Poulin a savouré l'expérience et elle a dit avoir apprécié l'enthousiasme du public.

« C'était formidable, a-t-elle mentionné. Vous pouviez voir tous ces jeunes dans les gradins avoir du plaisir. Pour nous, c'est super de voir les amateurs être présents en grand nombre. Les gens ont payé un coût d'entrée cette année. C'est très important pour le développement de la ligue. »

Comme Chu, la Beauceronne Poulin, qui porte les couleurs des Canadiennes, rêve au jour où elle sera payée pour pratiquer son sport préféré.

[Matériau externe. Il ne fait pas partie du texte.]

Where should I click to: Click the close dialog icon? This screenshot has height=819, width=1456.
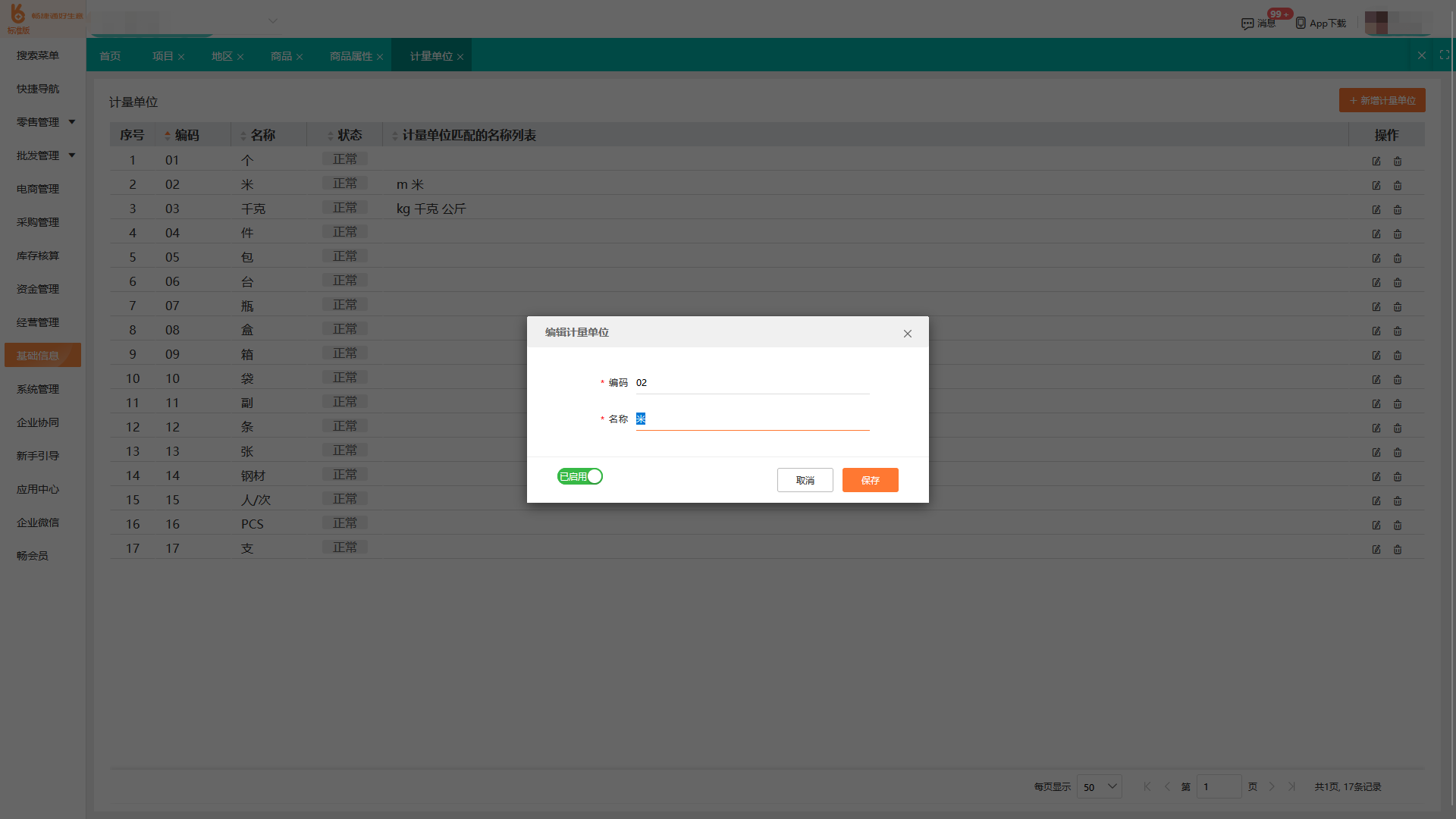pyautogui.click(x=908, y=333)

« C'est ce que nous essayons d'obtenir, a-t-elle relevé. Nous adorons tellement le sport. Nous jouons parce que nous sommes des passionnées. J'espère que ce sera mon emploi un jour. »

L'expérimentée Wickenheiser, âgée de 37 ans, dit croire que le jour n'est pas très loin.

« Je ne suis pas sûre que je jouerai pendant suffisamment longtemps pour voir ça, a-t-elle dit. Nous sommes encore très loin d'envisager de gagner de très bons salaires. Dans le moment, on nous rembourse nos dépenses, mais je suis confiante que ça arrive un jour. »

Peu importe, Chu juge que les amateurs qui n'ont jamais assisté à un match de la Ligue canadienne féminine ne savent pas ce qu'ils manquent.

« C'est du très bon hockey, prêche-t-elle pour sa paroisse. Si les gens venaient voir, ils réaliseraient combien le jeu est rapide et que les filles ont du talent, et combien aussi elles sont compétitives. Les gens disent qu'il n'y a pas de mises en échec, ils croient donc qu'il n'y a aucun contact physique. Mais quiconque est déjà familier avec le calibre peut témoigner que le jeu est physique et rapide. »

La LCHF va présenter les matchs des demi-finales vers la fin de février. Le trophée emblématique du championnat de la ligue, la Coupe Clarkson, sera disputé dans un seul match par les deux équipes restantes à Ottawa, en mars.